**WORK TO BE COMPLETED:** Only the lines below starting at the one containing "Instruction: Click the Dashboard gauge icon" and ending at the one containing "Given: Expand the organization name dropdown" belong in the answer, each copied exactly.

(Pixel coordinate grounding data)
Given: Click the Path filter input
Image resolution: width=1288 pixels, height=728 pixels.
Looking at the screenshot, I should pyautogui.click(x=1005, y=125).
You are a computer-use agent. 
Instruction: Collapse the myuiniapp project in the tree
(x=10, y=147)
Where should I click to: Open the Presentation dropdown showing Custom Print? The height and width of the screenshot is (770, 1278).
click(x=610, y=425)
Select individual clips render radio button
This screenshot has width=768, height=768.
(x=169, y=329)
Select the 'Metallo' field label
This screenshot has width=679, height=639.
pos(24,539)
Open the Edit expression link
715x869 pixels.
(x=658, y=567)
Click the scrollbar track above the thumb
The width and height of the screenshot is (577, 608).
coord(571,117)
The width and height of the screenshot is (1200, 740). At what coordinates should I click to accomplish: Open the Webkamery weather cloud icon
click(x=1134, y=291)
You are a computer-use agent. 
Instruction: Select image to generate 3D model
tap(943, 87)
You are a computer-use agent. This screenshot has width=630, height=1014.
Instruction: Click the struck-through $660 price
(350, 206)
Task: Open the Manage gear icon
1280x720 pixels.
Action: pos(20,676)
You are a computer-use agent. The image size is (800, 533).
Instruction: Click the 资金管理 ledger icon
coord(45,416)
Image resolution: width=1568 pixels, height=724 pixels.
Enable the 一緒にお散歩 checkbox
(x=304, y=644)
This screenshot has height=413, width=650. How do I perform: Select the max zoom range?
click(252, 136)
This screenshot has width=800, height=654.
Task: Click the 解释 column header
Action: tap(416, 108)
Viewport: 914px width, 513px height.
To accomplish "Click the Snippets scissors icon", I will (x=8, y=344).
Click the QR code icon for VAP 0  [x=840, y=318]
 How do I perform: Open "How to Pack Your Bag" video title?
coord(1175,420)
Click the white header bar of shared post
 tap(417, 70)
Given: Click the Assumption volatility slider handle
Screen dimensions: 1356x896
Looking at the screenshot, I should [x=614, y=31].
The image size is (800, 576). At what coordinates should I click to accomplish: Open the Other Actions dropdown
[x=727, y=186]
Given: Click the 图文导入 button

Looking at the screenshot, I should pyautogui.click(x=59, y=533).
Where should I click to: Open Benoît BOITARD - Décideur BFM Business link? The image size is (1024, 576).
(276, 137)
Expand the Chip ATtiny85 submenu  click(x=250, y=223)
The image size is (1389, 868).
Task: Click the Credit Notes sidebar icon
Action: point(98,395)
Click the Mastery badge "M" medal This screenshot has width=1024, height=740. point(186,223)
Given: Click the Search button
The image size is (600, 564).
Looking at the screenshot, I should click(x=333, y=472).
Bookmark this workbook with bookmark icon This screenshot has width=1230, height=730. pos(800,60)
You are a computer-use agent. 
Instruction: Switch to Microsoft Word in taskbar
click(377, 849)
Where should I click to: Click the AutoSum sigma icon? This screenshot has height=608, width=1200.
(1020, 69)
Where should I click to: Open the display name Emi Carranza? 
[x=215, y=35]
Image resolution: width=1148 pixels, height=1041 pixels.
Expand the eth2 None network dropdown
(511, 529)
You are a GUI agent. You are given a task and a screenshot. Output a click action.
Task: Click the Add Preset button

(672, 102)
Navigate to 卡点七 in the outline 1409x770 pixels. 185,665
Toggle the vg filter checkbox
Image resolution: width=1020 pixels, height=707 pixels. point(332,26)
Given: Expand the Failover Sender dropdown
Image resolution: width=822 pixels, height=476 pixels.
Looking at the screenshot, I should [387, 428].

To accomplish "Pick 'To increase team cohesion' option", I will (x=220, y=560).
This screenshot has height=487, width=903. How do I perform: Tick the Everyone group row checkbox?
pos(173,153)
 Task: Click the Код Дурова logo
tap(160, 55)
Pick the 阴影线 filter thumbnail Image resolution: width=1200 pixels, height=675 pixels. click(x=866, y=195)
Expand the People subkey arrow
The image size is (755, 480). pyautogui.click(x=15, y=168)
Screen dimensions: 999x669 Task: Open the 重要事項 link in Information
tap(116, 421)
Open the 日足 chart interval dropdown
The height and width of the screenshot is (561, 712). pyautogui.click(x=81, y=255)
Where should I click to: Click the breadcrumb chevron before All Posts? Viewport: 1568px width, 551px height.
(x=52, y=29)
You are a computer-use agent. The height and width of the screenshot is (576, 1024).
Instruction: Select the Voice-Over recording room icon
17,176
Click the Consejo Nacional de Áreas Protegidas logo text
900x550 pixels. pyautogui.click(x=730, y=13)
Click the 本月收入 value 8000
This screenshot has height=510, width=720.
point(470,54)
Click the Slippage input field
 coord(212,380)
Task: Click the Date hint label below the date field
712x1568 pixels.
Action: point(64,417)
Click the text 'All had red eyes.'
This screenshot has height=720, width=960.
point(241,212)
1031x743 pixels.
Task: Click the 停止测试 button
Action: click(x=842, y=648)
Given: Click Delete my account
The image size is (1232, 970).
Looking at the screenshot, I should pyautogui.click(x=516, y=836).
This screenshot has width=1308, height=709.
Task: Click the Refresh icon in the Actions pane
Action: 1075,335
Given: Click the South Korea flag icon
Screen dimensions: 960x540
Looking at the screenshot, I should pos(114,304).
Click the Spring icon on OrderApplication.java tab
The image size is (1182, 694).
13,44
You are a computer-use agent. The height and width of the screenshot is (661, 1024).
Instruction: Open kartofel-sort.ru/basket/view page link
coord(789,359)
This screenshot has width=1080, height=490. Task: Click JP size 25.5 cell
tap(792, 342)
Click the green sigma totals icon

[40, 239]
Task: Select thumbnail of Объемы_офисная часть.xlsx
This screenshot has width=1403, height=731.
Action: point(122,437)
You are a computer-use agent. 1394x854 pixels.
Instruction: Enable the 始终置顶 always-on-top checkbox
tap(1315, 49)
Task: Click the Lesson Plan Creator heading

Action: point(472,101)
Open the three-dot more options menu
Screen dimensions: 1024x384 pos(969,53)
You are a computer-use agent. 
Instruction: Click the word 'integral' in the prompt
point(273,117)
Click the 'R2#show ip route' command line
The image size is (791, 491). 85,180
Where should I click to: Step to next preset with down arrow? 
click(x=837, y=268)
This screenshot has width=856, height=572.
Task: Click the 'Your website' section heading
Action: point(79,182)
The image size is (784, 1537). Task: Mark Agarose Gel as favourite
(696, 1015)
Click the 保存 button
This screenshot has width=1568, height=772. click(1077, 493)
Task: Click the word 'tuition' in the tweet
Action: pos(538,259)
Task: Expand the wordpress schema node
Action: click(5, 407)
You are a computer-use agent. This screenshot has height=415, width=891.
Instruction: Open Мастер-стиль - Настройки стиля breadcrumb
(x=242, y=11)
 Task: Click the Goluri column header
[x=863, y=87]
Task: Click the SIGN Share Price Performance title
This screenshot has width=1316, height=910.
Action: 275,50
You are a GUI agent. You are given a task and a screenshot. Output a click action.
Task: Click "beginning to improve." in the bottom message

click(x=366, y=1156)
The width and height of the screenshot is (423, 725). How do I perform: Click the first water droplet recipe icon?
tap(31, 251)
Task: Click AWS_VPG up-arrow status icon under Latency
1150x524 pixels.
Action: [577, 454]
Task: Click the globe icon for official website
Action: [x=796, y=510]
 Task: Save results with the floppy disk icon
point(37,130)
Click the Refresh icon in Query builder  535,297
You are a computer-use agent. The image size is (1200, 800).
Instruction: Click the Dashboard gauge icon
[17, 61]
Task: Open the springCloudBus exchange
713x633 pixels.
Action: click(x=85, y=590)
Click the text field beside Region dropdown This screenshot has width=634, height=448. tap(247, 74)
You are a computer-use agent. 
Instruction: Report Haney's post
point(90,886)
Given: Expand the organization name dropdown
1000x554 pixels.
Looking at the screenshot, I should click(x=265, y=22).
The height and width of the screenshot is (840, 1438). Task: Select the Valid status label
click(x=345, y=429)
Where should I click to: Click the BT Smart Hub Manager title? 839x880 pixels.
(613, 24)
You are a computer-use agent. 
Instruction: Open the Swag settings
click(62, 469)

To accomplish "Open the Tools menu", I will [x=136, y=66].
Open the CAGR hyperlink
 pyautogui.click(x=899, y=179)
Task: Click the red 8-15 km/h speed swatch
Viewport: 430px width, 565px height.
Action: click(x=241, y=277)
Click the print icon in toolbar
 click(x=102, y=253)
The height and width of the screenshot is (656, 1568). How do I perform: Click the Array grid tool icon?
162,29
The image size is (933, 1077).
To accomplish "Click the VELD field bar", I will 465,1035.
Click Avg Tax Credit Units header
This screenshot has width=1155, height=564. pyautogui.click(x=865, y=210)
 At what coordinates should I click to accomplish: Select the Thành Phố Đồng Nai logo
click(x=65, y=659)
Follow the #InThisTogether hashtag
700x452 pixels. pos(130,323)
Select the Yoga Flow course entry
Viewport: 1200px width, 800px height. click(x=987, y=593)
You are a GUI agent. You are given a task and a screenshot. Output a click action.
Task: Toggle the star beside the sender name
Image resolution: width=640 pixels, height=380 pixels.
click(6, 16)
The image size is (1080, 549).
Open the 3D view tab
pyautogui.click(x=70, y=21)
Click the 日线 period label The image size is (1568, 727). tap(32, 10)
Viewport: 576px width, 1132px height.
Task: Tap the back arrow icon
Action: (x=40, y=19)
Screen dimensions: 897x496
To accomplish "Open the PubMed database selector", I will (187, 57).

**TASK ANSWER:**
Instruction: Click the Dashboard gauge icon
[17, 61]
Task: Open the springCloudBus exchange
713x633 pixels.
Action: click(x=85, y=590)
Click the text field beside Region dropdown This screenshot has width=634, height=448. tap(247, 74)
You are a computer-use agent. 
Instruction: Report Haney's post
point(90,886)
Given: Expand the organization name dropdown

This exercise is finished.